▶ WORK INSTRUCTION: Only the count is expected: the number of lines below that contain "info".

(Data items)
^^^^^^^^
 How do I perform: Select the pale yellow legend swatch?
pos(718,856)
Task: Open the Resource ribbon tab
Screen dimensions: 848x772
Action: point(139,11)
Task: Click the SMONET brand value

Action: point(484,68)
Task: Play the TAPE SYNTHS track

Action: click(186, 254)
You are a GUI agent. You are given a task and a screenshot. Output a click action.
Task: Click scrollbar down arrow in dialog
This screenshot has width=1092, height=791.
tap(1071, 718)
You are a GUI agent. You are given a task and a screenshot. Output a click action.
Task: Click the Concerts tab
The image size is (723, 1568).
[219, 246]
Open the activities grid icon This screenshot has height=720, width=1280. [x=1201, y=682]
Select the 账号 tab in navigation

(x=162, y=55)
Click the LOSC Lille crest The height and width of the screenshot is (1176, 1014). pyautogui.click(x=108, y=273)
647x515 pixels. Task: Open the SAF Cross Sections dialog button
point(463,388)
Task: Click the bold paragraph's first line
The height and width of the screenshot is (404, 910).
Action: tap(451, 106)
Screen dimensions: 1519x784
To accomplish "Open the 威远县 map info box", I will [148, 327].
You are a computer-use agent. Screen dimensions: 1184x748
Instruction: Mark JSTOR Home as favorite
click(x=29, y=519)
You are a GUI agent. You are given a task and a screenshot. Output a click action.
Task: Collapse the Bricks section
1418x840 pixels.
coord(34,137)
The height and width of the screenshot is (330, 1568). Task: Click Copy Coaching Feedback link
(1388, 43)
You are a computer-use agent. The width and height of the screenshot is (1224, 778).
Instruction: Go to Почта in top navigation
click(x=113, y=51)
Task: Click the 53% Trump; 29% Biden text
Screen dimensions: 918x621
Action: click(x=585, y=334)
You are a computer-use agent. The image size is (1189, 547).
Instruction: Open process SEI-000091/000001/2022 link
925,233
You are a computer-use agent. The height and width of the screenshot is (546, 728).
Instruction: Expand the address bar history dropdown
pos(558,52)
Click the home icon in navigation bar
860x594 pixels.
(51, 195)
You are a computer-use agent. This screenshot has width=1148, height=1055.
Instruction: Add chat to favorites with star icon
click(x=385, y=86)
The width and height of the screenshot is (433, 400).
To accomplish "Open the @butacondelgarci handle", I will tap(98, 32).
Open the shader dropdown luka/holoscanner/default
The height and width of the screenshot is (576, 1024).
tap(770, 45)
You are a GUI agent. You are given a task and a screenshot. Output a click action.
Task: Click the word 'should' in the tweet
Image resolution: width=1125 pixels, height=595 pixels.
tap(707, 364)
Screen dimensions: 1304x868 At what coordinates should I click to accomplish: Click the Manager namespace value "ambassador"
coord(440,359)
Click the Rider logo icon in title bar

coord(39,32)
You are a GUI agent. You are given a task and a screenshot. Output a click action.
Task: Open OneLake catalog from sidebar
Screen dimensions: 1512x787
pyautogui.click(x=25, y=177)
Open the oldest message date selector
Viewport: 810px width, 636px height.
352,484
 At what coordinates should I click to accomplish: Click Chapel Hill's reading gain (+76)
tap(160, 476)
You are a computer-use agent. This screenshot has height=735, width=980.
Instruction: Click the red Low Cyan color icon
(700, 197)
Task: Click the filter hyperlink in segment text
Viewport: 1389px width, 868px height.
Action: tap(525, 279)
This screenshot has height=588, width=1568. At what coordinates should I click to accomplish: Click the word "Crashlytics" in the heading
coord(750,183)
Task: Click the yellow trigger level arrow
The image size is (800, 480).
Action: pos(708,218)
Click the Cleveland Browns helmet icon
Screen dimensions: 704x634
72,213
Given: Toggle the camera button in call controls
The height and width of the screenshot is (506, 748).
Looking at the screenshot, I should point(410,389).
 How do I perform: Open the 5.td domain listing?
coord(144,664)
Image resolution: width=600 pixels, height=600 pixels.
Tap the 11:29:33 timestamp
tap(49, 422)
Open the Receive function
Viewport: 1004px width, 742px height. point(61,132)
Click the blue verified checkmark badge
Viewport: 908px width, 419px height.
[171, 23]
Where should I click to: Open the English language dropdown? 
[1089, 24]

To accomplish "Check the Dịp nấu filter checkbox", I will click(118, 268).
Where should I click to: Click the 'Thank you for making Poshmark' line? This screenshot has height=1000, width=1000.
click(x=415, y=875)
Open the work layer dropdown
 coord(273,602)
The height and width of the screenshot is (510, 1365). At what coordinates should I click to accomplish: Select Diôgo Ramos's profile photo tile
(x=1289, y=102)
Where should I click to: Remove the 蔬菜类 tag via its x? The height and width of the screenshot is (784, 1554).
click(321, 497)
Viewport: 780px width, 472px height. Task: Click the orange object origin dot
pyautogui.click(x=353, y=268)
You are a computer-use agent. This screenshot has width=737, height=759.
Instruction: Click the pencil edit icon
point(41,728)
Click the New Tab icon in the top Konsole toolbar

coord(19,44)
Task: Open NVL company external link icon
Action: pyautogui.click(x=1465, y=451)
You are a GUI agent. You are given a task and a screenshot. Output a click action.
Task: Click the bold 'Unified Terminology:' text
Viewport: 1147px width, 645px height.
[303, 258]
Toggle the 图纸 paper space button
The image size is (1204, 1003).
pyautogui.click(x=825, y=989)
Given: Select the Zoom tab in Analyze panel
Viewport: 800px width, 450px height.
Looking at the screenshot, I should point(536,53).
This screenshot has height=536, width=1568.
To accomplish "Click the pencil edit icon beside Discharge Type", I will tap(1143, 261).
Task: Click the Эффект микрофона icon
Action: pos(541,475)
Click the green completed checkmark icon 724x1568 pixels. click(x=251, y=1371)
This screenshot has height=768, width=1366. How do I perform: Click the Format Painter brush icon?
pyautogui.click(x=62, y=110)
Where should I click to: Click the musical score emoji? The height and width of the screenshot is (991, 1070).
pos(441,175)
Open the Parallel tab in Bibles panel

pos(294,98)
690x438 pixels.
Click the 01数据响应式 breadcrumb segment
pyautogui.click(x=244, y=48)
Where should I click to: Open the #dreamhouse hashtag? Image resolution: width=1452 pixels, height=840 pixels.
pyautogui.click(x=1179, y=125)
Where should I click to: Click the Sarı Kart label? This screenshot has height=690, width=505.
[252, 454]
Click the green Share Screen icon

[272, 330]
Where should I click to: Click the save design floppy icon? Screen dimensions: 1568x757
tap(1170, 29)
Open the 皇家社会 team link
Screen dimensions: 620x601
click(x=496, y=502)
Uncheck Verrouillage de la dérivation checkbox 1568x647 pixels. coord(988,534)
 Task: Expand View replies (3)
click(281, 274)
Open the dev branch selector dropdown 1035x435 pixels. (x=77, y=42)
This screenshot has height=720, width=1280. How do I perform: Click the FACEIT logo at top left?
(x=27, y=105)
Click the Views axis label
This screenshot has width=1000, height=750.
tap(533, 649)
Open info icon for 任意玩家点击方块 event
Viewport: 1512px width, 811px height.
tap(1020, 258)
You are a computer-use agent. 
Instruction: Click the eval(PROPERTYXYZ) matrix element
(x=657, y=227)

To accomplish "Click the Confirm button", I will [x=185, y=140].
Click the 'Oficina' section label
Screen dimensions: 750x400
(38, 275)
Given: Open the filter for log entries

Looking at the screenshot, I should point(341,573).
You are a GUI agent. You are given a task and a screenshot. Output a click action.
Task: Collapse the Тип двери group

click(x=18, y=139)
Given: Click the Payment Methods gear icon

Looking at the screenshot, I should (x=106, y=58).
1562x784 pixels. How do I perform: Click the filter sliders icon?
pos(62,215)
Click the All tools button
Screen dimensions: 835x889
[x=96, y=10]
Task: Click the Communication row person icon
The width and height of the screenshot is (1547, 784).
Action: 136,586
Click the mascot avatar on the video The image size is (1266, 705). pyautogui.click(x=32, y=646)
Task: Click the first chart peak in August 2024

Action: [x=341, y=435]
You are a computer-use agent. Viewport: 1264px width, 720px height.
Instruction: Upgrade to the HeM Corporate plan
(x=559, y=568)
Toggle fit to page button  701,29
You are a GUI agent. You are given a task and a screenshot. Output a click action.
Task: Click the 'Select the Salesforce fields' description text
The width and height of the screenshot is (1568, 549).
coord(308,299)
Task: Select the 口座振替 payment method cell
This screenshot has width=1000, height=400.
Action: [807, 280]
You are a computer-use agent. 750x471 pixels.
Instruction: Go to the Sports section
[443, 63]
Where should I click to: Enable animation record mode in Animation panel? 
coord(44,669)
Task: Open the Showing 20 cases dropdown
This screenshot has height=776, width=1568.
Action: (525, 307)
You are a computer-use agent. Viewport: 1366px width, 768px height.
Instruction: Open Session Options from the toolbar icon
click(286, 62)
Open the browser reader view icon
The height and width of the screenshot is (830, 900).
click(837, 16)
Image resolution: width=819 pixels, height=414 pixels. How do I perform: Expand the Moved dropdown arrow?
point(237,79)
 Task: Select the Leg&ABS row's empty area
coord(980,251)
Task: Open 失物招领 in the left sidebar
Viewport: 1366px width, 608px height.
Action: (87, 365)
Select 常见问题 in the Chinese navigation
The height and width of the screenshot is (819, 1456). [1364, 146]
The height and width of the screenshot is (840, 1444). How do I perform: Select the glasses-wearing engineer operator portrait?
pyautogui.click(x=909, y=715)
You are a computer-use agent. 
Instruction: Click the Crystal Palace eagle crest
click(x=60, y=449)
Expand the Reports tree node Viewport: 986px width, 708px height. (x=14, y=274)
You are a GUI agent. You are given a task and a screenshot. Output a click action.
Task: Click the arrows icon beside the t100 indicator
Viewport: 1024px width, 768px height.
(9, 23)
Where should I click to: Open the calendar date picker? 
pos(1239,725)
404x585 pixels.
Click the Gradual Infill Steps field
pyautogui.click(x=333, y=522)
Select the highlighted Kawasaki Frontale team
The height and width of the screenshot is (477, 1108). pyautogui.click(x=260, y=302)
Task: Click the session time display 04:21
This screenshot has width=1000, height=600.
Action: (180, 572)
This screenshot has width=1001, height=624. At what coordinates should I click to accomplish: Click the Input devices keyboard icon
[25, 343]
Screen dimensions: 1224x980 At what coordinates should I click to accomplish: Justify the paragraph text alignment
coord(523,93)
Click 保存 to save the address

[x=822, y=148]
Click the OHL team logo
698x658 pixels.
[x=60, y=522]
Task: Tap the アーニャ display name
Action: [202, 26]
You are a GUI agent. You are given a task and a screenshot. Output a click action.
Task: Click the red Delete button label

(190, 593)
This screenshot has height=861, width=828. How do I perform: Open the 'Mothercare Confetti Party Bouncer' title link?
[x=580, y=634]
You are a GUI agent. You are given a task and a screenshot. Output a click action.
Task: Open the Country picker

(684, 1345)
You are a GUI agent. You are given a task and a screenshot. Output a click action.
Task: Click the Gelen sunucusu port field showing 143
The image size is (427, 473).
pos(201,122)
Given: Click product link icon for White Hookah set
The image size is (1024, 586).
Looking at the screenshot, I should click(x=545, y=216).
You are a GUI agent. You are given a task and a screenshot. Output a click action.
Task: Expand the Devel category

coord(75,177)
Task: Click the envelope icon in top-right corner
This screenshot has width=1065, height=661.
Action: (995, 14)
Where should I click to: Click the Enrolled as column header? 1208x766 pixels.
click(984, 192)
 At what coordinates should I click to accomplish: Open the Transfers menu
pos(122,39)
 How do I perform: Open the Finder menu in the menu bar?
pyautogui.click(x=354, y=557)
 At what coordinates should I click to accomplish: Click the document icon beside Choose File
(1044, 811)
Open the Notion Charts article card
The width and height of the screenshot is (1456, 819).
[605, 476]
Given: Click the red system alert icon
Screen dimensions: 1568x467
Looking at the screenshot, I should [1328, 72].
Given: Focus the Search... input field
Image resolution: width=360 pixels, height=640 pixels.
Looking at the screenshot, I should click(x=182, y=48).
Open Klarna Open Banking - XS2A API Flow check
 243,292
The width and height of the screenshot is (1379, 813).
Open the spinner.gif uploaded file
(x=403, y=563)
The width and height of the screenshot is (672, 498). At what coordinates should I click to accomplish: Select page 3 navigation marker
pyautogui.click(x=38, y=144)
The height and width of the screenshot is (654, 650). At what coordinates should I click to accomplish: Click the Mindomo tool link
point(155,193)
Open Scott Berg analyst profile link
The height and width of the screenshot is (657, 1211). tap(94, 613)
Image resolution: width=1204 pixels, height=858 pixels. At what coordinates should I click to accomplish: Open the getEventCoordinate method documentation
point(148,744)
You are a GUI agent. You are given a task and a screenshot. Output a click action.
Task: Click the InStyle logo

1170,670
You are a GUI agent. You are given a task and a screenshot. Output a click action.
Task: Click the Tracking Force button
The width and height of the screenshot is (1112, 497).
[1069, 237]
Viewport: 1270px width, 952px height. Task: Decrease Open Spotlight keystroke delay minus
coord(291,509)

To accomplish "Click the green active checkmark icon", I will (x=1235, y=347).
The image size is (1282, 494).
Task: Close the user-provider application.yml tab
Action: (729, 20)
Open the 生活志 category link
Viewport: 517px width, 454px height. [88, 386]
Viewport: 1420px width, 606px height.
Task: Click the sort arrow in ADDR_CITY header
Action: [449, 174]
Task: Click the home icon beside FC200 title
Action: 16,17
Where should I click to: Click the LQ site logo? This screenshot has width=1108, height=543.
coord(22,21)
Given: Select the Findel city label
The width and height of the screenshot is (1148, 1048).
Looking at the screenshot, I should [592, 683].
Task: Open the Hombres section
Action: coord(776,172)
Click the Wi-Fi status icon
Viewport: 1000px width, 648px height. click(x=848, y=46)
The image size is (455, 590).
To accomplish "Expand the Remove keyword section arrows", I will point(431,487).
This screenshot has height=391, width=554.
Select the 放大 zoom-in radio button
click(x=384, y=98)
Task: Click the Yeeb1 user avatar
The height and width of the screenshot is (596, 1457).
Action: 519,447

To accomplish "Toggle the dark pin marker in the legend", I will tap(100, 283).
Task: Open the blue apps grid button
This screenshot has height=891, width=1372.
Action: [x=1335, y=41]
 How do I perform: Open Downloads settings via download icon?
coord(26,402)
^^^^^^^^
▶ ANSWER SECTION: 2